Acreditar em caminhos fáceis e tendenciosos é ser parceiro da mediocridade.

O pai que chama a atenção do filho, mas que não dá atenção ao filho.

O tempo que nos falta para a leitura, mas que damos às redes sociais. O tempo dedicado a elas seria o suficiente para lermos bons livros que, inclusive, nos fariam entender o motivo de tamanha subserviência e servidão.

Bajulamos as novas gerações porque são arrojadas, destemidas, desbravadoras e dominam a tecnologia como ninguém. Será?! Quem é mais desbravador: aquele que constrói o caminho ou aquele que apenas o percorre? Quem é mais arrojado: aquele que usa, como ninguém, a tecnologia ou aquele que a criou? Quem é mais destemido: aquele que vai para as ruas pedir a prisão dos corruptos ou aquele que, de verdade, enfrentou os militares nas ruas e, literalmente, deu a vida por um País mais justo? Gritar a palavra “bandido”, na Paulista, como muito de nós fizemos é fácil quando se sabe que não se pode ser preso por isso. Mas enfrentar o Exército, de peito aberto, sofrer e dizer o que se pensa, como os verdadeiros arrojados fizeram, será que faríamos?

Dados para análise:
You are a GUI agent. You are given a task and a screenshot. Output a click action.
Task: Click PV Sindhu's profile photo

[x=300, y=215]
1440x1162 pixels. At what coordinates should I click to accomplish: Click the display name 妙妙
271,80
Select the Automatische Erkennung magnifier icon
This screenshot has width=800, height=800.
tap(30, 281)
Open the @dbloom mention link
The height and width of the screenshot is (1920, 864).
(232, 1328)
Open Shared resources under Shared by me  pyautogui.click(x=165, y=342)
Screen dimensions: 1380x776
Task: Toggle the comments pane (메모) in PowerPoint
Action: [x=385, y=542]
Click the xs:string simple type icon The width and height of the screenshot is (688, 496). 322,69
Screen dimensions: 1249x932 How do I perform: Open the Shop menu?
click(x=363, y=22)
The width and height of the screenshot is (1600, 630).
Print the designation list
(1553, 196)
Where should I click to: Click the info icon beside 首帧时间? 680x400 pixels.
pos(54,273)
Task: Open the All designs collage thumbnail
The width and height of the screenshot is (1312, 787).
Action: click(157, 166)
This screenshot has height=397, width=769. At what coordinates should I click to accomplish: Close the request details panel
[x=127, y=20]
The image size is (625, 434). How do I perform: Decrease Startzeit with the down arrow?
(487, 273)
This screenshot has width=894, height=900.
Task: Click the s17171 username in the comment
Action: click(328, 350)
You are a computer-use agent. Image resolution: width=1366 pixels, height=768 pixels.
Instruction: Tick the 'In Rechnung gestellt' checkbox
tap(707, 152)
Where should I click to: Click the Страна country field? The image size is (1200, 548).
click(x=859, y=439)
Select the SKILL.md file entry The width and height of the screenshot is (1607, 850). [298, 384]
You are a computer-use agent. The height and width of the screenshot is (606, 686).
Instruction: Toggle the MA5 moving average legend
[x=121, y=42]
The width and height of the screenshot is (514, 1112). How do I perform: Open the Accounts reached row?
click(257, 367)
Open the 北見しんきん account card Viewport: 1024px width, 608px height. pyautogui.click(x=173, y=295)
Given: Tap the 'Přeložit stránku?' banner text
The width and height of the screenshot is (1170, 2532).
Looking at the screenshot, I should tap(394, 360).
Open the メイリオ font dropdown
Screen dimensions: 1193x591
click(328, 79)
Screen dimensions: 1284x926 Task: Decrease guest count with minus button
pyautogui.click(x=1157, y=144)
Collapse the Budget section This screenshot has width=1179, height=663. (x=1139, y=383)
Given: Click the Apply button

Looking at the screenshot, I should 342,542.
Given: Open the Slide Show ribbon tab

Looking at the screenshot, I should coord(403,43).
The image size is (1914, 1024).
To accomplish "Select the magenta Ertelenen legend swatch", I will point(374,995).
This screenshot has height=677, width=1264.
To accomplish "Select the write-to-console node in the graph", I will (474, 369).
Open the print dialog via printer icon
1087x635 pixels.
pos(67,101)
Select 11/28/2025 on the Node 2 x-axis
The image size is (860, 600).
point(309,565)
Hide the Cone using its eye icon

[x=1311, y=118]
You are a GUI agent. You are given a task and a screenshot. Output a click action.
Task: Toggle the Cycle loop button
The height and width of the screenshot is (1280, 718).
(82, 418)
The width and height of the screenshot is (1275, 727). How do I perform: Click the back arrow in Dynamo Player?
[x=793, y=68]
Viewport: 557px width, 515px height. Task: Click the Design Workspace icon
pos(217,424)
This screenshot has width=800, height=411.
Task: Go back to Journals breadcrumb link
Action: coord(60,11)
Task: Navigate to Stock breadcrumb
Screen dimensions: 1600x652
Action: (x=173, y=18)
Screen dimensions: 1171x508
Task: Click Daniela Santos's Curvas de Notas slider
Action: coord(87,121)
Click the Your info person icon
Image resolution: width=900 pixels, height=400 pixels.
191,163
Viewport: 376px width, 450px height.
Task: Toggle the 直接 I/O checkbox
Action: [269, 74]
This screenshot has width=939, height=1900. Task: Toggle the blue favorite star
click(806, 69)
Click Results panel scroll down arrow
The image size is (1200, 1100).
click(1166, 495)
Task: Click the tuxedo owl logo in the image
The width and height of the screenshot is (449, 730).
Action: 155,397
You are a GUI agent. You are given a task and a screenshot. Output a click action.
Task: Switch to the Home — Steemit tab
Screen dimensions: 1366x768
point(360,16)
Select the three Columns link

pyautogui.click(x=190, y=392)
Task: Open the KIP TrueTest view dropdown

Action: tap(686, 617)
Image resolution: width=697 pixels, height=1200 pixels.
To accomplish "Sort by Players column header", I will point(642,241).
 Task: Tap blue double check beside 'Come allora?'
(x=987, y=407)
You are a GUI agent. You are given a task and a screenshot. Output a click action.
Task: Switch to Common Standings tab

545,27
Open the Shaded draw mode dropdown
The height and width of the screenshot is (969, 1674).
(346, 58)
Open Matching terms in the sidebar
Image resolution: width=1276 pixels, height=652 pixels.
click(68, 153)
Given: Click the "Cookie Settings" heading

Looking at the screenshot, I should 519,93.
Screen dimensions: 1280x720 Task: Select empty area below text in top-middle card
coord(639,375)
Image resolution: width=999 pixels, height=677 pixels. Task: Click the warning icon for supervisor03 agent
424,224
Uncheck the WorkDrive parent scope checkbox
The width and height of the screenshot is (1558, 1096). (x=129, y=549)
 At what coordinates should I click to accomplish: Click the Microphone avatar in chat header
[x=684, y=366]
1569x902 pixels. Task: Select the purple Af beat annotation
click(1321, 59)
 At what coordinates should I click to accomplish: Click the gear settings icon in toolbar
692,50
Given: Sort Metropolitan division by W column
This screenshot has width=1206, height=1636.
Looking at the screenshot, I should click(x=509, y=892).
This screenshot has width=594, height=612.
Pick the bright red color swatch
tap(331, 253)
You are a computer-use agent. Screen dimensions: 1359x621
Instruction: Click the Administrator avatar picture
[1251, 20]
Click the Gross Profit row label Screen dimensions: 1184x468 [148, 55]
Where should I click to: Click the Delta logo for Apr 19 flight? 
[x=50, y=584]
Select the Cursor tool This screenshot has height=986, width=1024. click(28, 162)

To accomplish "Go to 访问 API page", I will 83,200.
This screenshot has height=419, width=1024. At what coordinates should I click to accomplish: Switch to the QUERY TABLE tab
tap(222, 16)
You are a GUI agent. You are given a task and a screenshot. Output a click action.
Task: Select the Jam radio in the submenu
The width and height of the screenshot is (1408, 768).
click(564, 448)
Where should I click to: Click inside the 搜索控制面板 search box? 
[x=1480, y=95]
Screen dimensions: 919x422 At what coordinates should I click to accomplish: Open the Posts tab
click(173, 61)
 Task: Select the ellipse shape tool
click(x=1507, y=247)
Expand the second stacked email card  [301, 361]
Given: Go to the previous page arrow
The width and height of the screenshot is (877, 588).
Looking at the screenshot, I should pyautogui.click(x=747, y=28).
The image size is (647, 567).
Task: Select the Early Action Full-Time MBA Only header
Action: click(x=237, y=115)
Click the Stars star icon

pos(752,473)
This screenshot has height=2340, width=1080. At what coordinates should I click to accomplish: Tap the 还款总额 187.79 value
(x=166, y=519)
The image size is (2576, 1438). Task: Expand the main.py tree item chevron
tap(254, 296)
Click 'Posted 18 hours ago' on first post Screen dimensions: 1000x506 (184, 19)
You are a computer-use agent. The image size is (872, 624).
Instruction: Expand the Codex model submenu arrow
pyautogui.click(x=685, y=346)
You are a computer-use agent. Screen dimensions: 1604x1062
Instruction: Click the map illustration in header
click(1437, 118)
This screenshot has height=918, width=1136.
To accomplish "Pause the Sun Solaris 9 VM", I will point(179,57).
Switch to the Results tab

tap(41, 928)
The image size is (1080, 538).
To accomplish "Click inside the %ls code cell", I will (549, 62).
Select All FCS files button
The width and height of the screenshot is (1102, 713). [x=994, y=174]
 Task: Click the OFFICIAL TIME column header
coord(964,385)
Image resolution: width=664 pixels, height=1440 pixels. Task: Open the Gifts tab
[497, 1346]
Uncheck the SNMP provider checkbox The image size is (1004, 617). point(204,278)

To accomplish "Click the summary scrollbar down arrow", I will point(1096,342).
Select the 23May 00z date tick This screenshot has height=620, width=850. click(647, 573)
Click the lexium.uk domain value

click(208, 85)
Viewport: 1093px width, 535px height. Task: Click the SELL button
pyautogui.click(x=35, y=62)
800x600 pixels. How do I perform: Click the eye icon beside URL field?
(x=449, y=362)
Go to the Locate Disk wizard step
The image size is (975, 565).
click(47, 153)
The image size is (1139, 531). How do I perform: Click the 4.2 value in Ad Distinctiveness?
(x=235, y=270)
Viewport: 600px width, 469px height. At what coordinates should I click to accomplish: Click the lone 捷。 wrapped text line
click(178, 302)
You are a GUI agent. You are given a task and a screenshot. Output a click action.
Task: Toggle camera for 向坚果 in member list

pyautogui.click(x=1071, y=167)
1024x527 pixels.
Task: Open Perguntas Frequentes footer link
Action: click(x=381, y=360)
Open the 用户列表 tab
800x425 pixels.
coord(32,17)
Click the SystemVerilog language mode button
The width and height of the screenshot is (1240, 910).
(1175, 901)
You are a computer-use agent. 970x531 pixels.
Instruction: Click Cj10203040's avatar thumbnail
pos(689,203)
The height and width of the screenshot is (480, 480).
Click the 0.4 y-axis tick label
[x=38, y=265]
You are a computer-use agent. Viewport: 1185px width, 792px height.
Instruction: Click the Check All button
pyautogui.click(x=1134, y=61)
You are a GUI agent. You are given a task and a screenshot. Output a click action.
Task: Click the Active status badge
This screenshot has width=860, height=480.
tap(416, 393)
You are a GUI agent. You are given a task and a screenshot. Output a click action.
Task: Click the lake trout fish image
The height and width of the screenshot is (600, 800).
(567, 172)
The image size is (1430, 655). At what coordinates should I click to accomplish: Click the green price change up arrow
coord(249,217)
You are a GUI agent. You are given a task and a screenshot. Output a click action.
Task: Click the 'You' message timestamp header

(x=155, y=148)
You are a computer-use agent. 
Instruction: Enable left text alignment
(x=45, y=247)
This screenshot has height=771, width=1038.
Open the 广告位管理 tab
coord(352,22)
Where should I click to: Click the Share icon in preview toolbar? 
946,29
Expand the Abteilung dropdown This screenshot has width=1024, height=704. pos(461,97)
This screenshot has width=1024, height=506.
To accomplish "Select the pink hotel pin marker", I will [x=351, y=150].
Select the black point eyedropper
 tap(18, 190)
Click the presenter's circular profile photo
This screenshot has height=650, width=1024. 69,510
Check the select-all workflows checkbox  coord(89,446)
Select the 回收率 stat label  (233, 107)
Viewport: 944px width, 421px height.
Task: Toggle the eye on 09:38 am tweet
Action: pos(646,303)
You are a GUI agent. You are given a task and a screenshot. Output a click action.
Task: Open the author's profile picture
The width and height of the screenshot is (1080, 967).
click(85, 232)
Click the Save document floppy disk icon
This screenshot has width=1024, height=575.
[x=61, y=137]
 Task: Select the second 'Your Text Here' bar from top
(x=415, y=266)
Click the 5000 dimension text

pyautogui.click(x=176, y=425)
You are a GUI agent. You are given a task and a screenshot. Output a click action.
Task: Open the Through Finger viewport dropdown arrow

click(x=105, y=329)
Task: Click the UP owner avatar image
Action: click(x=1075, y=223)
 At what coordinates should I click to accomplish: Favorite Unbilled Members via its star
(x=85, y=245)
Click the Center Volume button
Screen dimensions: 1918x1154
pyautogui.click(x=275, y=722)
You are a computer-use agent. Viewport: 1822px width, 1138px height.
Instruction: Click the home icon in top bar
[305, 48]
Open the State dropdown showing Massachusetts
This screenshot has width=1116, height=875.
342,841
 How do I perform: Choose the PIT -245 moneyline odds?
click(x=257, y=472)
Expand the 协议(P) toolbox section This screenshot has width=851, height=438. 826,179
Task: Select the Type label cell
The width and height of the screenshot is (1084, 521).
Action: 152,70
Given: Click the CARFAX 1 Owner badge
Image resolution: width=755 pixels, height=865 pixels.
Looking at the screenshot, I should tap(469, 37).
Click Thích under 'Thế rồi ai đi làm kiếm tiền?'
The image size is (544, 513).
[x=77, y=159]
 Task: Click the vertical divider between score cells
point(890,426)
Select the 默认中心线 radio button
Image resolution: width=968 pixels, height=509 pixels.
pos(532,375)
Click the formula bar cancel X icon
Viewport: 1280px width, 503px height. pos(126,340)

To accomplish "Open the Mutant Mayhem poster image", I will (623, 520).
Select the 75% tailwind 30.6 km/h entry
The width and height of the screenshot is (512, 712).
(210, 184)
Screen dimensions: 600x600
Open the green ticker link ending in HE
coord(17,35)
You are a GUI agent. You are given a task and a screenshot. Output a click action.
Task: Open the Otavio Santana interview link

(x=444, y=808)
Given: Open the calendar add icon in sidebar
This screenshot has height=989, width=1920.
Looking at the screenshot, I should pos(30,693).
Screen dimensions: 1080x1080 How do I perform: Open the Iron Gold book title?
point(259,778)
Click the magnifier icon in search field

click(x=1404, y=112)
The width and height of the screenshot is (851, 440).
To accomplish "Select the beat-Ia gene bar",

Tarefa 1:
Traduza para o inglês a frase "Acreditar em caminhos fáceis e tendenciosos é ser parceiro da mediocridade.", retirada do trecho do texto.
Tarefa 2:
Dê continuidade ao texto sobre as novas gerações e a mediocridade, partindo da última frase apresentada.

Resposta 1:
Believing in easy, biased paths means partnering with mediocrity.

Resposta 2:
Se saber usar a tecnologia como ninguém, principalmente pelos mais jovens, tem sido motivo de vaidade para nós, no que nos tornaríamos se tivéssemos criado a tecnologia, então? Se somente saber usá-la (o que, de verdade, não fazemos mais do que a nossa obrigação) tem sido motivo de tanto barulho, o que seríamos se tivéssemos contribuído para a construção desta revolução? Portanto, quem é mesmo o revolucionário: aquele que cria ou aquele que somente usa? E aquele que criou certamente não faz parte das novas gerações...

Ser destemido numa sociedade que te cobra isto é fácil. Hoje somos convidados a expor a nossa opinião o tempo todo. Temos espaços para falar. Podemos protestar e hastear as nossas bandeiras diversas. Mas o verdadeiro desbravador é aquele que hasteia a sua bandeira quando é obrigado a recolhê-la. O verdadeiro destemido é aquele que enfrenta o preconceito sozinho, muitas vezes sem apoio. O verdadeiro arrojado é aquele que cria algo do nada, aquele que arrisca em condições completamente adversas.

Deveríamos nos envergonhar de achar que somos o que não somos. Por isso temos tantas dificuldades de olhar para os nossos avessos e contrários que, muito falam, mas que não são ouvidos. Somos importantes para o mundo, sim. Fazemos e fizemos boas coisas, sim. Mas é preciso nivelar a nossa régua e acomodar as nossas inquietações. Estamos muito arrogantes por conquistas que não conquistamos. Falamos três línguas e temos Pós no exterior, mas não sabemos lidar com as nossas frustrações.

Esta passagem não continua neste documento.